GCM Health Checks is a Python CLI with a suite of Health Checks

Quick Start Guide

Requirements

  • Python 3.10+
  • System utilities (varies by check: nvidia-smi, dcgmi, sensors, etc.)
  • Slurm (for job scheduler integration checks)

Installation

pip install gpucm

Install from Github

# Latest main
pip install --upgrade git+ssh://git@github.com:facebookresearch/gcm.git@main

# Specific release
pip install --upgrade git+ssh://git@github.com:facebookresearch/gcm.git@<release>

CLI

After installing gcm you should be able to call health checks via the CLI:

$ health_checks --help
Usage: health_checks [OPTIONS] COMMAND [ARGS]...
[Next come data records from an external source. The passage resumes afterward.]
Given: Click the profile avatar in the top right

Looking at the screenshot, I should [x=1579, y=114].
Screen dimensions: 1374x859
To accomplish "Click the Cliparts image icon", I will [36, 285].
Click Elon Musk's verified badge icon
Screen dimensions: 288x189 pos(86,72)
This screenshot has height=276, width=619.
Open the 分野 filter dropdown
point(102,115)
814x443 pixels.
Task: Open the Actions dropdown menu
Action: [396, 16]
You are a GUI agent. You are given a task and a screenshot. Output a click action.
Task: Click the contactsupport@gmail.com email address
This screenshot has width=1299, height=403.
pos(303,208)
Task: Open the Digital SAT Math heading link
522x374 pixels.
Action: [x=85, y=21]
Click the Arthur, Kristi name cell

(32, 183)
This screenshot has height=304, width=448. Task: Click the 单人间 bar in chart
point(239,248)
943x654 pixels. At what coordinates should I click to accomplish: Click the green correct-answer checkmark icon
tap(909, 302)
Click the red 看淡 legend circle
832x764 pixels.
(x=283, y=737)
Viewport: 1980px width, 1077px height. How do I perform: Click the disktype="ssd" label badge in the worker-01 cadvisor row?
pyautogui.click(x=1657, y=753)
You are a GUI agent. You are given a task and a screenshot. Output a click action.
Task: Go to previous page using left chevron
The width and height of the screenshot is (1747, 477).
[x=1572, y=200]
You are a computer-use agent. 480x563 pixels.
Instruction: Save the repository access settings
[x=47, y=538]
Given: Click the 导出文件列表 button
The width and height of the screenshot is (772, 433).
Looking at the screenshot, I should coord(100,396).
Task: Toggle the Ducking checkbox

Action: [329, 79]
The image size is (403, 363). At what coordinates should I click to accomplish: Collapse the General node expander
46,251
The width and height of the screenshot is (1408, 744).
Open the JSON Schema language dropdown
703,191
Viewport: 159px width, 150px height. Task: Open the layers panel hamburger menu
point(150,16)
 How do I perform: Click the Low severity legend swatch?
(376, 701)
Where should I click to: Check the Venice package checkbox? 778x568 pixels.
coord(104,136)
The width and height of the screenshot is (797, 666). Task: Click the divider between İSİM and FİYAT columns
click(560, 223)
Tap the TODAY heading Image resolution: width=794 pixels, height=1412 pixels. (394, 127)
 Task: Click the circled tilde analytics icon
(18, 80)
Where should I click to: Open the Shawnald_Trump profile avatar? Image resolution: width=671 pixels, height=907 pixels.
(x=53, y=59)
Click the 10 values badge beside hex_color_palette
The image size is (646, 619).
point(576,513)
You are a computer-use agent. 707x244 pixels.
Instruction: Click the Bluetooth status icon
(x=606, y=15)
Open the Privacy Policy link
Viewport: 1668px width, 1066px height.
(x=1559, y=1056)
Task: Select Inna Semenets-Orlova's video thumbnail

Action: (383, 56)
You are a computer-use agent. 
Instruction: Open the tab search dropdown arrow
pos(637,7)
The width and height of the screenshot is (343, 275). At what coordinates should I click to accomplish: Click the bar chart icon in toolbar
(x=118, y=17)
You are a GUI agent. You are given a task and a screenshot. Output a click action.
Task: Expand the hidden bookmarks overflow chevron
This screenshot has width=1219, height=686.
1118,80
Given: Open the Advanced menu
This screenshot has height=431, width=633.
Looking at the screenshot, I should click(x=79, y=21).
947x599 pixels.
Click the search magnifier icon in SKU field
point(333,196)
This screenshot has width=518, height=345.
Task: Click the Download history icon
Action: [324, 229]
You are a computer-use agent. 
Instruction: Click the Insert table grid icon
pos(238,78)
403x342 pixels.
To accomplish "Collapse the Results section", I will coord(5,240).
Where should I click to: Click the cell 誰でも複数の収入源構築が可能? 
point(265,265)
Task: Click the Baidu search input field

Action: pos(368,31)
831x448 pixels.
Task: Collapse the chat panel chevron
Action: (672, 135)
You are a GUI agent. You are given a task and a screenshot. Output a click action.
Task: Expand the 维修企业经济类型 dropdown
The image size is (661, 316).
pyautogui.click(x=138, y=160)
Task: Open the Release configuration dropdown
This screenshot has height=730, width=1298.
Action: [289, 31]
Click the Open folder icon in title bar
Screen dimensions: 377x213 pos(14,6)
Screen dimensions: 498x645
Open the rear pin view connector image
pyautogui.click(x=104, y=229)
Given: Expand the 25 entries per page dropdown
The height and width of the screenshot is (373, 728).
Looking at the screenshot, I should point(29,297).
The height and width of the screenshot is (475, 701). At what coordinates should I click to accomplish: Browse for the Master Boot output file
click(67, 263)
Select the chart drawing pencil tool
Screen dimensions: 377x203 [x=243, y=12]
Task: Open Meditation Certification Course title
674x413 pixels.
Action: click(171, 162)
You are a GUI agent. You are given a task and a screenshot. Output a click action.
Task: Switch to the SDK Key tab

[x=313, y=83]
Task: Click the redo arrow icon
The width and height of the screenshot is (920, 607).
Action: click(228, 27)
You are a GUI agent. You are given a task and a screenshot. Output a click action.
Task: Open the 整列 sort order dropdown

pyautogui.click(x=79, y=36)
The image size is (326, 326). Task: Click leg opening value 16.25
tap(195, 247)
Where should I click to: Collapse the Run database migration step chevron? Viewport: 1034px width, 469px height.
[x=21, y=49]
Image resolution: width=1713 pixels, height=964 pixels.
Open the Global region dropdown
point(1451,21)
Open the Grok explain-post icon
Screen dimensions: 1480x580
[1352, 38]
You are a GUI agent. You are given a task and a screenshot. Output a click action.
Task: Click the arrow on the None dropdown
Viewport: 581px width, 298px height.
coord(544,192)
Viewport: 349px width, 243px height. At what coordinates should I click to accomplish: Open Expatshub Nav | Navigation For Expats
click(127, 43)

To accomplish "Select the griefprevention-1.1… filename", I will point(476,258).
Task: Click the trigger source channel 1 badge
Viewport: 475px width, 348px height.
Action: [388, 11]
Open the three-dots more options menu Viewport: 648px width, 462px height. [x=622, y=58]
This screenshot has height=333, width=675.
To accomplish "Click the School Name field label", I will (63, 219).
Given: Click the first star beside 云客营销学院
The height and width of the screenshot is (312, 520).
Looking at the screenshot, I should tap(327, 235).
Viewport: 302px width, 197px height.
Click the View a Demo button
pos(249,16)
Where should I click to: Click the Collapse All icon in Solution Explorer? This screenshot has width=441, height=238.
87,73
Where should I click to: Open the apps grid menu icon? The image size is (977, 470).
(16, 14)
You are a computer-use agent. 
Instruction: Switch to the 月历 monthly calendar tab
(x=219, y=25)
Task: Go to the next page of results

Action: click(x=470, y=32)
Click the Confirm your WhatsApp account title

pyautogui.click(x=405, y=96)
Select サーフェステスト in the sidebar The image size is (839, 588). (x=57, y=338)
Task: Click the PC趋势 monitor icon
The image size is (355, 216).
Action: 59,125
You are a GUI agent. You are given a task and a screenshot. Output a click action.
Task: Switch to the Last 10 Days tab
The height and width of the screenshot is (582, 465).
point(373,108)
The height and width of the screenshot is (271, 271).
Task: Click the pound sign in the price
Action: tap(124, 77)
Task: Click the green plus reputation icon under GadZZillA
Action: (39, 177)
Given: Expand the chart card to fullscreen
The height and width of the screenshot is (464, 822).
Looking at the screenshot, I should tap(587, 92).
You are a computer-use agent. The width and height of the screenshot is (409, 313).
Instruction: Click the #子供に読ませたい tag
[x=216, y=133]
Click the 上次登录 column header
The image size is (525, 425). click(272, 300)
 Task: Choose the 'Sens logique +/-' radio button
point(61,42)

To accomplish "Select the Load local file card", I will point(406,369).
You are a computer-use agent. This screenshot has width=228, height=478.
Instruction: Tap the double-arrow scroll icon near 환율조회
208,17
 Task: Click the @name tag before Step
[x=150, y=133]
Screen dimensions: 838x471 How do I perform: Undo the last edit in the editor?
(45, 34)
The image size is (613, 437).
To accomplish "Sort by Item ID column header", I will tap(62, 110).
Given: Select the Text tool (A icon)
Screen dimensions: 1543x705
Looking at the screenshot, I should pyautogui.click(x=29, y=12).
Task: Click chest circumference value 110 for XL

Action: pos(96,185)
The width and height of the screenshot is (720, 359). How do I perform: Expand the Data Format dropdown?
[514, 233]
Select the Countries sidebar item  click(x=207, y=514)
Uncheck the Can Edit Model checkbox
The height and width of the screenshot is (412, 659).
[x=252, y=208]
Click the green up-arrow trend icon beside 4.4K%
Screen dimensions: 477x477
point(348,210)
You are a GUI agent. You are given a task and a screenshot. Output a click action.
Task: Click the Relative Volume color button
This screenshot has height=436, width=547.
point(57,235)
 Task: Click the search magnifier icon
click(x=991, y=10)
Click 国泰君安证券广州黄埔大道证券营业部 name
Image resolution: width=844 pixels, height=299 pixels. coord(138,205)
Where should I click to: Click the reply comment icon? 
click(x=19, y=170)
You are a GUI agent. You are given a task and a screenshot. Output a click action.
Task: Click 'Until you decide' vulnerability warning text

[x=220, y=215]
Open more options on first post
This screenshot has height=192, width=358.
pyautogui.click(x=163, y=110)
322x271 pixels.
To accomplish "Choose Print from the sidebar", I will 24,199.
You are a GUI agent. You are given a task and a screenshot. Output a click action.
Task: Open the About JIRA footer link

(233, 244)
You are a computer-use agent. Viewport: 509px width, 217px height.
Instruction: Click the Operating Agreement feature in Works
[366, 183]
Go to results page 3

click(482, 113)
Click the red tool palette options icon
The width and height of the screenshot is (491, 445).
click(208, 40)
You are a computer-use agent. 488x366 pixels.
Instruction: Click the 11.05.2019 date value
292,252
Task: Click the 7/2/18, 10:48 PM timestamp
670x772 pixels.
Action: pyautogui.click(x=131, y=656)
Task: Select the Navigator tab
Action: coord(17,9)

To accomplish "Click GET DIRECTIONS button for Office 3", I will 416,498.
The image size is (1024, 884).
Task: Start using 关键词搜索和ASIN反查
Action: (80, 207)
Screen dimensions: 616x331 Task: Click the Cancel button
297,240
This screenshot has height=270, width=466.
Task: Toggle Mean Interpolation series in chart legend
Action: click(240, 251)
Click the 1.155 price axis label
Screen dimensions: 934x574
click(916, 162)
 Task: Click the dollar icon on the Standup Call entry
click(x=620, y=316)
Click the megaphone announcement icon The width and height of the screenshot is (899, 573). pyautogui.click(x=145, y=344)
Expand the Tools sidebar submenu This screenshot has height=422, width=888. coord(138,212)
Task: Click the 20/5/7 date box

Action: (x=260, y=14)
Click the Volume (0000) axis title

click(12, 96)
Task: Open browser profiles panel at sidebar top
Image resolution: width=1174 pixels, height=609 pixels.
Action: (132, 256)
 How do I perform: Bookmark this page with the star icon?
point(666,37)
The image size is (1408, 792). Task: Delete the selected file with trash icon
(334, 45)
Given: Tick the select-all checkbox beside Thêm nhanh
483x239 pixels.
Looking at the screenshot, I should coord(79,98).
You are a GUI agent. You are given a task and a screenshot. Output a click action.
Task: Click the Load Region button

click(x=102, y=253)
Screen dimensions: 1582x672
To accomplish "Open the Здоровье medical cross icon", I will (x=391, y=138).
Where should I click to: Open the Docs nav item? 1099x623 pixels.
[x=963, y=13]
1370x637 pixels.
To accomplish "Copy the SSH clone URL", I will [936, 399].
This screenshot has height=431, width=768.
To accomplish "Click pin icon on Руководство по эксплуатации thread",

GPU Cluster Monitoring: Large-Scale AI Research Cluster Monitoring.

Options:
--features-config FILE Path parameter for the features config file, to load
feature values.
--config FILE Load option values from table 'health_checks' in the
given TOML config file. A non-existent path or
'/dev/null' are ignored and treated as empty tables.
[default: /etc/fb-healthchecks/config.toml]
-d, --detach Exit immediately instead of waiting for GCM to run.
--version Show the version and exit.
--help Show this message and exit.

Commands:
check-airstore AIRStore-based application readiness checks
check-authentication authentication based checks.
check-blockdev Check block devices against the manifest file
check-dcgmi dcgmi based commands.
check-ethlink Check eth links against the manifest file
check-hca Check if HCAs are present and count matches the...
check-ib ib status checks.
check-ipmitool ipmitool based checks.
check-nccl Run NCCL tests to check both the performance and...
check-node various node based checks.
check-nvidia-smi Perform nvidia-smi checks to assess the state of...
check-pci Check pci subsystem against the manifest file.
check-process A collection of process related checks.
check-processor processor based checks.
check-sensors Invoke ipmi-sensors and return the output.
check-service check the system services.
check-ssh-certs Check hostkeys against ipa certs.
check-storage storage based checks.
check-syslogs syslog based checks.
check-telemetry Perform only the telemetry for health-checks
cuda A collection of CUDA related checks.

Available Health Checks

Check out GCM Health Checks documentation.

Configuration Files

GCM Health Checks supports TOML configuration files to simplify parameter management:

# FILE: health_check_config.toml

[health_checks.check-nvidia-smi]
timeout = 60
sink = "otel"
sink_opts = [
"otel_endpoint=https://otlp.observability-platform.com",
"otel_timeout=30",
]

You can then invoke checks with the config file:

# Using config file
health_checks --config=/etc/health_check_config.toml check-nvidia-smi gpu-present [CLUSTER] app

# CLI arguments override config file values
health_checks --config=/etc/health_check_config.toml check-nvidia-smi gpu-present --timeout=30 [CLUSTER] app

License

GCM Health Checks is licensed under the MIT License.